The solving step is:

1. **Make it neat!** First, let's make our equation $3y^2 - 4x^2 = 24$ look like the standard hyperbola equation we see in our textbooks. We can do this by dividing *every part* of the equation by 24:
$\frac{3y^2}{24} - \frac{4x^2}{24} = \frac{24}{24}$
This simplifies to $\frac{y^2}{8} - \frac{x^2}{6} = 1$.

2. **Figure out what it is!** Now that it's in this form, we can tell a lot about it! Since the $y^2$ term is positive, this hyperbola opens up and down (vertically). The center of the hyperbola is right at $(0,0)$. The number under $y^2$ (which is 8) tells us how far up and down the main points (vertices) are from the center. $a^2 = 8$, so $a = \sqrt{8} \approx 2.83$. So the vertices are at $(0, \sqrt{8})$ and $(0, -\sqrt{8})$. The number under $x^2$ (which is 6) helps us find the "box" for the asymptotes that guide the graph.

3. **Use a graphing device!** To graph this, you can just type the original equation, $3y^2 - 4x^2 = 24$, directly into most online graphing calculators or advanced graphing devices (like Desmos, GeoGebra, or some calculator models).
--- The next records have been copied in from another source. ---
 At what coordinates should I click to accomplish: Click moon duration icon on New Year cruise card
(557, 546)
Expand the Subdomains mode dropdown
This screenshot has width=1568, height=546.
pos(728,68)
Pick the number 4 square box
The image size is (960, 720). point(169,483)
They are super smart and will plot it for you! If your graphing device needs you to solve for 'y' first, you'd type in two separate equations: $Y_1 = \sqrt{8 + \frac{4X^2}{3}}$ and $Y_2 = -\sqrt{8 + \frac{4X^2}{3}}$.

4. **See the graph!** Once you input it, the graphing device will show a cool graph with two separate curves, opening upwards and downwards from the center, getting closer and closer to invisible lines called asymptotes as they go further out.

Alternative answer

Answer:
I can't actually *show* you the graph here since I'm just me, Alex, but I can tell you exactly what I'd put into my graphing calculator or computer program and what kind of cool shape it would make!

Explain
This is a question about how to use a graphing device to draw a hyperbola . The solving step is:

First, when you use a graphing device, it usually needs the equation to be set up so that 'y' is all by itself on one side. So, I need to get the $y$ term alone from our equation, which is $3y^2 - 4x^2 = 24$.
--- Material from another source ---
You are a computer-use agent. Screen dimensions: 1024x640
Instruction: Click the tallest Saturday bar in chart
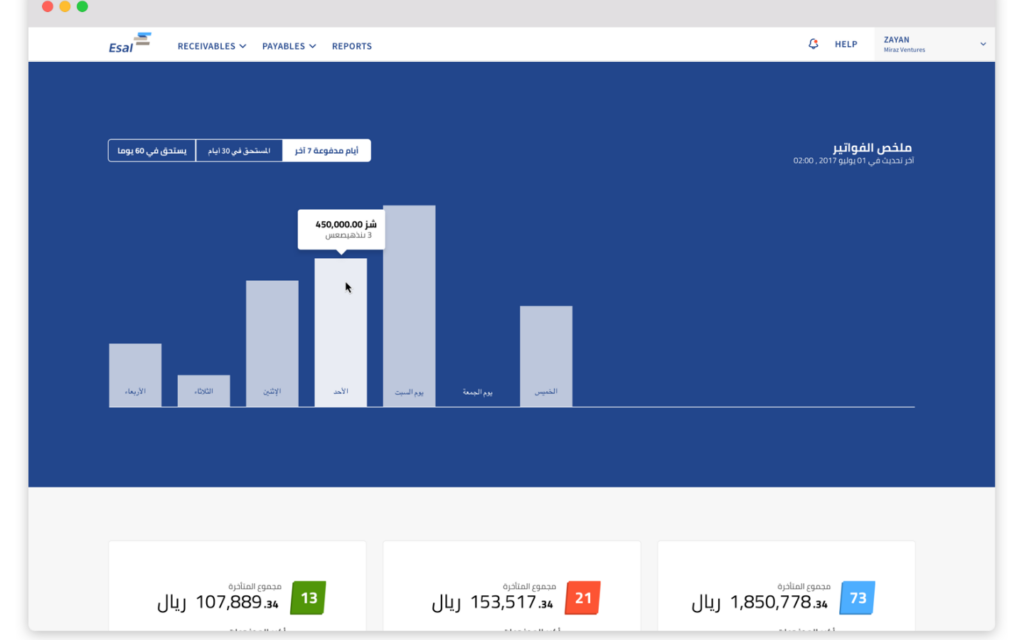409,305
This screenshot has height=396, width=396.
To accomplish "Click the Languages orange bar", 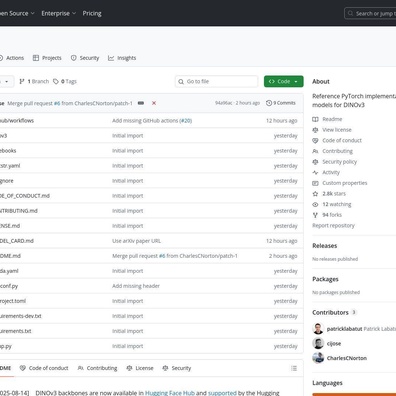I will [354, 394].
1. My first step would be to move the $-4x^2$ part to the other side of the equals sign. When I move it, its sign changes, so it becomes $+4x^2$. Now I have: $3y^2 = 24 + 4x^2$.
2. Next, I need to get rid of that '3' that's multiplying $y^2$. To do that, I'd divide everything on the other side by 3. So, $y^2 = \frac{24 + 4x^2}{3}$.
3. Finally, to get just 'y' (not $y^2$), I have to take the square root of both sides. And here's a super important trick: when you take a square root, there's always a positive answer and a negative answer! So, $y = \pm\sqrt{\frac{24 + 4x^2}{3}}$.
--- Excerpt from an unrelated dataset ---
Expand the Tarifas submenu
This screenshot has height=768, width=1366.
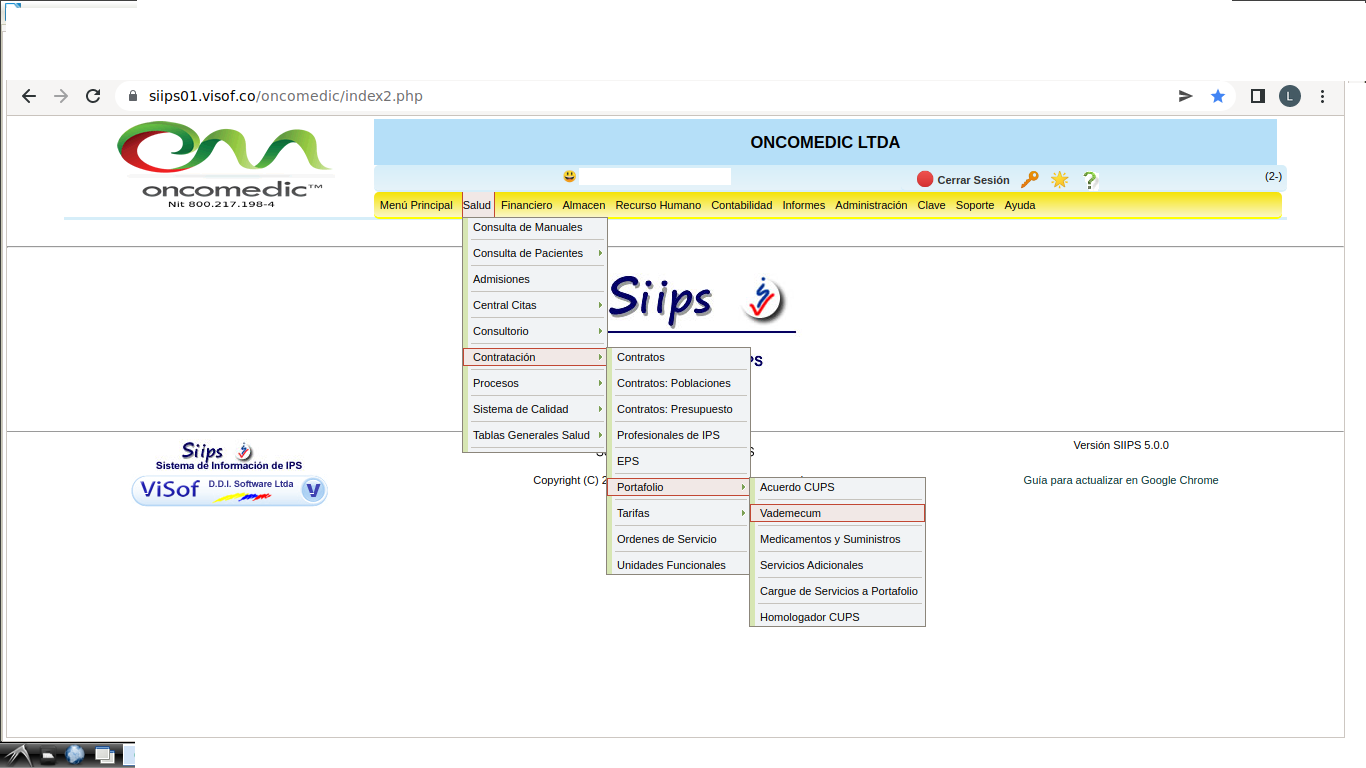[x=678, y=513]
Now, with this equation, I'd type two different equations into my graphing device:
* The first one would be the positive part: $Y1 = \sqrt{(24 + 4X^2)/3}$
* The second one would be the negative part: $Y2 = -\sqrt{(24 + 4X^2)/3}$

When the graphing device draws these, it makes a special shape called a hyperbola! It looks like two separate, curvy U-shapes. In this problem, because the $y^2$ term was positive in the original equation, the two U-shapes would open up and down, stretching away from each other along the y-axis. It's a pretty neat curve!